# Start of Task inputs
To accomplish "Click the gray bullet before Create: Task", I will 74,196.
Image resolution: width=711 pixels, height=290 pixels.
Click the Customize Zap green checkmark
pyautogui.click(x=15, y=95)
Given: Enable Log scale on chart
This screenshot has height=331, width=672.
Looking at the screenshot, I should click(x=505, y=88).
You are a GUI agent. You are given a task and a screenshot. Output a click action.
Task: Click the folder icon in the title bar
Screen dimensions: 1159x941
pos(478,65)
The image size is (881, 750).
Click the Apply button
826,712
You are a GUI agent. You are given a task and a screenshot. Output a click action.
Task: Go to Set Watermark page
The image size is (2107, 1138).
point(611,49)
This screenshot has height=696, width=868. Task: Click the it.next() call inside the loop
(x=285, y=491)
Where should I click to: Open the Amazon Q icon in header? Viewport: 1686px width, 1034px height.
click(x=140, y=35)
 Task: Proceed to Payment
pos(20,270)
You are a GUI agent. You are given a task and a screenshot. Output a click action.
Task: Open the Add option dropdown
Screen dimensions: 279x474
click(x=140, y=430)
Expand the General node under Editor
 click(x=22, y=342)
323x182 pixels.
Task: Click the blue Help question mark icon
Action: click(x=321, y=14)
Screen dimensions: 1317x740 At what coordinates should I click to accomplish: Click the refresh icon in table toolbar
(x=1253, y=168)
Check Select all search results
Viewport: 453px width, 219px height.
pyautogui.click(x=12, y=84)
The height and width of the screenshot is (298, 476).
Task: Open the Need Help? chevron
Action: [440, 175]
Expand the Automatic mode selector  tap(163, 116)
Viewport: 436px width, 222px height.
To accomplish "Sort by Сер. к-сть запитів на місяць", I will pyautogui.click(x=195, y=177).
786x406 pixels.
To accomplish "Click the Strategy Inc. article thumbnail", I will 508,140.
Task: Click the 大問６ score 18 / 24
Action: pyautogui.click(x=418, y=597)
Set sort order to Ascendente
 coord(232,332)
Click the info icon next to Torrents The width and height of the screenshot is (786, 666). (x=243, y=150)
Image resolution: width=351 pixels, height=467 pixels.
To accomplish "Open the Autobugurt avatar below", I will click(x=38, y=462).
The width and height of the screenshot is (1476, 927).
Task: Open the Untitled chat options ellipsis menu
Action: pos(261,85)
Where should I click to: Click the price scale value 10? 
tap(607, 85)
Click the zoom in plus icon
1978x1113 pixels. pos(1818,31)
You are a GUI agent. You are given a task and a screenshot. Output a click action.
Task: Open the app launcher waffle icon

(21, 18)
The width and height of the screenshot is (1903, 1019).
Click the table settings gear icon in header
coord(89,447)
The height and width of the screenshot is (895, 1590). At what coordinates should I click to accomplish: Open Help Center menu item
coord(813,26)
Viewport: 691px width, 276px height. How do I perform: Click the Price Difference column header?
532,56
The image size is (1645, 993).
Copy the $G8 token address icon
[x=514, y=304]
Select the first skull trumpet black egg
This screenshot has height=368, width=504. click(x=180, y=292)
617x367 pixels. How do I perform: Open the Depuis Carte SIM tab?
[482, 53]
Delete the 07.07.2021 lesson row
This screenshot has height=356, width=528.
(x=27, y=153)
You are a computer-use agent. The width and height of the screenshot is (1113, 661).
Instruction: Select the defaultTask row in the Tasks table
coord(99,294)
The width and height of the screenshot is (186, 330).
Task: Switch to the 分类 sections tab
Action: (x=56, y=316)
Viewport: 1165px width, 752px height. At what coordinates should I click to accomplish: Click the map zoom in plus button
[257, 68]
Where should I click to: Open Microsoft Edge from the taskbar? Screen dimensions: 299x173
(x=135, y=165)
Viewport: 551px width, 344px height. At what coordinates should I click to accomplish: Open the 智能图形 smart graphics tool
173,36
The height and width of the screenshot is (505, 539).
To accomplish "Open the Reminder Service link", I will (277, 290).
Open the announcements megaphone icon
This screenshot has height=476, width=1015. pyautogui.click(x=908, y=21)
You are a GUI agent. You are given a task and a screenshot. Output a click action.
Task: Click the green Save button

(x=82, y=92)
# End of Task inputs
(Exercise details): Copy all the rows above verbatim, line for line.

(Completed task):
To accomplish "Click the gray bullet before Create: Task", I will 74,196.
Image resolution: width=711 pixels, height=290 pixels.
Click the Customize Zap green checkmark
pyautogui.click(x=15, y=95)
Given: Enable Log scale on chart
This screenshot has height=331, width=672.
Looking at the screenshot, I should click(x=505, y=88).
You are a GUI agent. You are given a task and a screenshot. Output a click action.
Task: Click the folder icon in the title bar
Screen dimensions: 1159x941
pos(478,65)
The image size is (881, 750).
Click the Apply button
826,712
You are a GUI agent. You are given a task and a screenshot. Output a click action.
Task: Go to Set Watermark page
The image size is (2107, 1138).
point(611,49)
This screenshot has height=696, width=868. Task: Click the it.next() call inside the loop
(x=285, y=491)
Where should I click to: Open the Amazon Q icon in header? Viewport: 1686px width, 1034px height.
click(x=140, y=35)
 Task: Proceed to Payment
pos(20,270)
You are a GUI agent. You are given a task and a screenshot. Output a click action.
Task: Open the Add option dropdown
Screen dimensions: 279x474
click(x=140, y=430)
Expand the General node under Editor
 click(x=22, y=342)
323x182 pixels.
Task: Click the blue Help question mark icon
Action: click(x=321, y=14)
Screen dimensions: 1317x740 At what coordinates should I click to accomplish: Click the refresh icon in table toolbar
(x=1253, y=168)
Check Select all search results
Viewport: 453px width, 219px height.
pyautogui.click(x=12, y=84)
The height and width of the screenshot is (298, 476).
Task: Open the Need Help? chevron
Action: [440, 175]
Expand the Automatic mode selector  tap(163, 116)
Viewport: 436px width, 222px height.
To accomplish "Sort by Сер. к-сть запитів на місяць", I will pyautogui.click(x=195, y=177).
786x406 pixels.
To accomplish "Click the Strategy Inc. article thumbnail", I will 508,140.
Task: Click the 大問６ score 18 / 24
Action: pyautogui.click(x=418, y=597)
Set sort order to Ascendente
 coord(232,332)
Click the info icon next to Torrents The width and height of the screenshot is (786, 666). (x=243, y=150)
Image resolution: width=351 pixels, height=467 pixels.
To accomplish "Open the Autobugurt avatar below", I will click(x=38, y=462).
The width and height of the screenshot is (1476, 927).
Task: Open the Untitled chat options ellipsis menu
Action: pos(261,85)
Where should I click to: Click the price scale value 10? 
tap(607, 85)
Click the zoom in plus icon
1978x1113 pixels. pos(1818,31)
You are a GUI agent. You are given a task and a screenshot. Output a click action.
Task: Open the app launcher waffle icon

(21, 18)
The width and height of the screenshot is (1903, 1019).
Click the table settings gear icon in header
coord(89,447)
The height and width of the screenshot is (895, 1590). At what coordinates should I click to accomplish: Open Help Center menu item
coord(813,26)
Viewport: 691px width, 276px height. How do I perform: Click the Price Difference column header?
532,56
The image size is (1645, 993).
Copy the $G8 token address icon
[x=514, y=304]
Select the first skull trumpet black egg
This screenshot has height=368, width=504. click(x=180, y=292)
617x367 pixels. How do I perform: Open the Depuis Carte SIM tab?
[482, 53]
Delete the 07.07.2021 lesson row
This screenshot has height=356, width=528.
(x=27, y=153)
You are a computer-use agent. The width and height of the screenshot is (1113, 661).
Instruction: Select the defaultTask row in the Tasks table
coord(99,294)
The width and height of the screenshot is (186, 330).
Task: Switch to the 分类 sections tab
Action: (x=56, y=316)
Viewport: 1165px width, 752px height. At what coordinates should I click to accomplish: Click the map zoom in plus button
[257, 68]
Where should I click to: Open Microsoft Edge from the taskbar? Screen dimensions: 299x173
(x=135, y=165)
Viewport: 551px width, 344px height. At what coordinates should I click to accomplish: Open the 智能图形 smart graphics tool
173,36
The height and width of the screenshot is (505, 539).
To accomplish "Open the Reminder Service link", I will (277, 290).
Open the announcements megaphone icon
This screenshot has height=476, width=1015. pyautogui.click(x=908, y=21)
You are a GUI agent. You are given a task and a screenshot. Output a click action.
Task: Click the green Save button

(x=82, y=92)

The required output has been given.